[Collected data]
-=-=-

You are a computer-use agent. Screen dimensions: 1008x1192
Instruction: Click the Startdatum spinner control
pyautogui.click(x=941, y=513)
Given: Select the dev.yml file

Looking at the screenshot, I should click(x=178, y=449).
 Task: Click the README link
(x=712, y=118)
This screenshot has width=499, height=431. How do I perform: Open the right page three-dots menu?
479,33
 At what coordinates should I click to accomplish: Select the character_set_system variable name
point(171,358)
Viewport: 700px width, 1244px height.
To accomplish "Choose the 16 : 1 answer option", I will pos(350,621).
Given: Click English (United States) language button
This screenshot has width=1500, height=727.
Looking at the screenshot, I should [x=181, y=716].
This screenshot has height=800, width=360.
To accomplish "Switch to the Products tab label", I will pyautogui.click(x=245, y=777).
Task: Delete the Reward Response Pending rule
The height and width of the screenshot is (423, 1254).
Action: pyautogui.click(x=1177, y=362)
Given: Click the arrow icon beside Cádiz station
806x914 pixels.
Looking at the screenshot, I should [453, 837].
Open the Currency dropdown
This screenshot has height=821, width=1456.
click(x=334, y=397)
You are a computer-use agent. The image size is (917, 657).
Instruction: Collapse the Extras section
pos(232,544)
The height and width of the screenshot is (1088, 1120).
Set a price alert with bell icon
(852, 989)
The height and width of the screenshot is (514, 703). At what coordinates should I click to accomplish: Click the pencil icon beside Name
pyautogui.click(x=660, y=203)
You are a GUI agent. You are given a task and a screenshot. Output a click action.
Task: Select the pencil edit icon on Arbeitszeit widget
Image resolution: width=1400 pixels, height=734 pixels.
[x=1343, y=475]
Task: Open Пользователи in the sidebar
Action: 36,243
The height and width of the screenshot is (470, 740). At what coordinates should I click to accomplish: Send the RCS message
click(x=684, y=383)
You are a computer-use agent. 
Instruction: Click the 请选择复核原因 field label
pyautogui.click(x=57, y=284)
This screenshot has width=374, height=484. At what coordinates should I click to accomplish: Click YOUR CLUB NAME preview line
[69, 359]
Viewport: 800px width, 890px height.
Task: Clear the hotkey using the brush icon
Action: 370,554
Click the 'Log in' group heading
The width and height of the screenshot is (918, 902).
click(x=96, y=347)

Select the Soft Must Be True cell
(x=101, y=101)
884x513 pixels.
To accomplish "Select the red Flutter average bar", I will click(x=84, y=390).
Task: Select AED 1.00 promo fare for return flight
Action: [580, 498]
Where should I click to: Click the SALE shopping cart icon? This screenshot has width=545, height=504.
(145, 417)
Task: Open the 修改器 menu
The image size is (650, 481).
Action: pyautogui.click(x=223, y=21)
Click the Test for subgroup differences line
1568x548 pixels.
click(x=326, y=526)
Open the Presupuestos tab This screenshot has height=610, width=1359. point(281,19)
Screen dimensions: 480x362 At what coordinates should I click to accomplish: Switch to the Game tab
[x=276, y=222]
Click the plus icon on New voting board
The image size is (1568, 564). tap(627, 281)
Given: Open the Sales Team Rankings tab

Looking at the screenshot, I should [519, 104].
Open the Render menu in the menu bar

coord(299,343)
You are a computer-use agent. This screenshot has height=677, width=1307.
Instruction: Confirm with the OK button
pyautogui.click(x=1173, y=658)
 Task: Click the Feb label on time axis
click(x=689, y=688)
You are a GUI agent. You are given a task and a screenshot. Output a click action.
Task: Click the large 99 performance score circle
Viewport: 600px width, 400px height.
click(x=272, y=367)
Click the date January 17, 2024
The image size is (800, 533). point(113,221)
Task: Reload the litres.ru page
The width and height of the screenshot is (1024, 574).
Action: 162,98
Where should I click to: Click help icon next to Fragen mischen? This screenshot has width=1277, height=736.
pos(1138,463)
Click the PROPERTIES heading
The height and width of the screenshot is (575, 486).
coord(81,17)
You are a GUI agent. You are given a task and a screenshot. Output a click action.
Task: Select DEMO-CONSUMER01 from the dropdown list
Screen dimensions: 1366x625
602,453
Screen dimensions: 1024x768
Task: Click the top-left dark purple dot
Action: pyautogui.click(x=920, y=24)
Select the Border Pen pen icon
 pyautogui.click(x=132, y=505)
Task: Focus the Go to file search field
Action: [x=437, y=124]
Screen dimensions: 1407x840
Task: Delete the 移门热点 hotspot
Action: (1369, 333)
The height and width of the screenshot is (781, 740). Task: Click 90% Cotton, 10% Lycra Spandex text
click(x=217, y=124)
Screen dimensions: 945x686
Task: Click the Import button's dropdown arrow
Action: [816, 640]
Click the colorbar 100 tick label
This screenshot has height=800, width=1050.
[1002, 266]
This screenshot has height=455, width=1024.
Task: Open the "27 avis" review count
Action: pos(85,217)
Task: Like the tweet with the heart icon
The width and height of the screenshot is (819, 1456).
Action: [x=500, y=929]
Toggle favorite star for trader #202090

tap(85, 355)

-=-=-

WHAT IS BEING ASKED ->
An exact copy of every entry above is the expected answer.

EXERCISE SOLUTION ->
You are a computer-use agent. Screen dimensions: 1008x1192
Instruction: Click the Startdatum spinner control
pyautogui.click(x=941, y=513)
Given: Select the dev.yml file

Looking at the screenshot, I should click(x=178, y=449).
 Task: Click the README link
(x=712, y=118)
This screenshot has width=499, height=431. How do I perform: Open the right page three-dots menu?
479,33
 At what coordinates should I click to accomplish: Select the character_set_system variable name
point(171,358)
Viewport: 700px width, 1244px height.
To accomplish "Choose the 16 : 1 answer option", I will pos(350,621).
Given: Click English (United States) language button
This screenshot has width=1500, height=727.
Looking at the screenshot, I should [x=181, y=716].
This screenshot has height=800, width=360.
To accomplish "Switch to the Products tab label", I will pyautogui.click(x=245, y=777).
Task: Delete the Reward Response Pending rule
The height and width of the screenshot is (423, 1254).
Action: pyautogui.click(x=1177, y=362)
Given: Click the arrow icon beside Cádiz station
806x914 pixels.
Looking at the screenshot, I should [453, 837].
Open the Currency dropdown
This screenshot has height=821, width=1456.
click(x=334, y=397)
You are a computer-use agent. The image size is (917, 657).
Instruction: Collapse the Extras section
pos(232,544)
The height and width of the screenshot is (1088, 1120).
Set a price alert with bell icon
(852, 989)
The height and width of the screenshot is (514, 703). At what coordinates should I click to accomplish: Click the pencil icon beside Name
pyautogui.click(x=660, y=203)
You are a GUI agent. You are given a task and a screenshot. Output a click action.
Task: Select the pencil edit icon on Arbeitszeit widget
Image resolution: width=1400 pixels, height=734 pixels.
[x=1343, y=475]
Task: Open Пользователи in the sidebar
Action: 36,243
The height and width of the screenshot is (470, 740). At what coordinates should I click to accomplish: Send the RCS message
click(x=684, y=383)
You are a computer-use agent. 
Instruction: Click the 请选择复核原因 field label
pyautogui.click(x=57, y=284)
This screenshot has width=374, height=484. At what coordinates should I click to accomplish: Click YOUR CLUB NAME preview line
[69, 359]
Viewport: 800px width, 890px height.
Task: Clear the hotkey using the brush icon
Action: 370,554
Click the 'Log in' group heading
The width and height of the screenshot is (918, 902).
click(x=96, y=347)

Select the Soft Must Be True cell
(x=101, y=101)
884x513 pixels.
To accomplish "Select the red Flutter average bar", I will click(x=84, y=390).
Task: Select AED 1.00 promo fare for return flight
Action: [580, 498]
Where should I click to: Click the SALE shopping cart icon? This screenshot has width=545, height=504.
(145, 417)
Task: Open the 修改器 menu
The image size is (650, 481).
Action: pyautogui.click(x=223, y=21)
Click the Test for subgroup differences line
1568x548 pixels.
click(x=326, y=526)
Open the Presupuestos tab This screenshot has height=610, width=1359. point(281,19)
Screen dimensions: 480x362 At what coordinates should I click to accomplish: Switch to the Game tab
[x=276, y=222]
Click the plus icon on New voting board
The image size is (1568, 564). tap(627, 281)
Given: Open the Sales Team Rankings tab

Looking at the screenshot, I should [519, 104].
Open the Render menu in the menu bar

coord(299,343)
You are a computer-use agent. This screenshot has height=677, width=1307.
Instruction: Confirm with the OK button
pyautogui.click(x=1173, y=658)
 Task: Click the Feb label on time axis
click(x=689, y=688)
You are a GUI agent. You are given a task and a screenshot. Output a click action.
Task: Click the large 99 performance score circle
Viewport: 600px width, 400px height.
click(x=272, y=367)
Click the date January 17, 2024
The image size is (800, 533). point(113,221)
Task: Reload the litres.ru page
The width and height of the screenshot is (1024, 574).
Action: 162,98
Where should I click to: Click help icon next to Fragen mischen? This screenshot has width=1277, height=736.
pos(1138,463)
Click the PROPERTIES heading
The height and width of the screenshot is (575, 486).
coord(81,17)
You are a GUI agent. You are given a task and a screenshot. Output a click action.
Task: Select DEMO-CONSUMER01 from the dropdown list
Screen dimensions: 1366x625
602,453
Screen dimensions: 1024x768
Task: Click the top-left dark purple dot
Action: pyautogui.click(x=920, y=24)
Select the Border Pen pen icon
 pyautogui.click(x=132, y=505)
Task: Focus the Go to file search field
Action: [x=437, y=124]
Screen dimensions: 1407x840
Task: Delete the 移门热点 hotspot
Action: (1369, 333)
The height and width of the screenshot is (781, 740). Task: Click 90% Cotton, 10% Lycra Spandex text
click(x=217, y=124)
Screen dimensions: 945x686
Task: Click the Import button's dropdown arrow
Action: [816, 640]
Click the colorbar 100 tick label
This screenshot has height=800, width=1050.
[1002, 266]
This screenshot has height=455, width=1024.
Task: Open the "27 avis" review count
Action: pos(85,217)
Task: Like the tweet with the heart icon
The width and height of the screenshot is (819, 1456).
Action: [x=500, y=929]
Toggle favorite star for trader #202090

tap(85, 355)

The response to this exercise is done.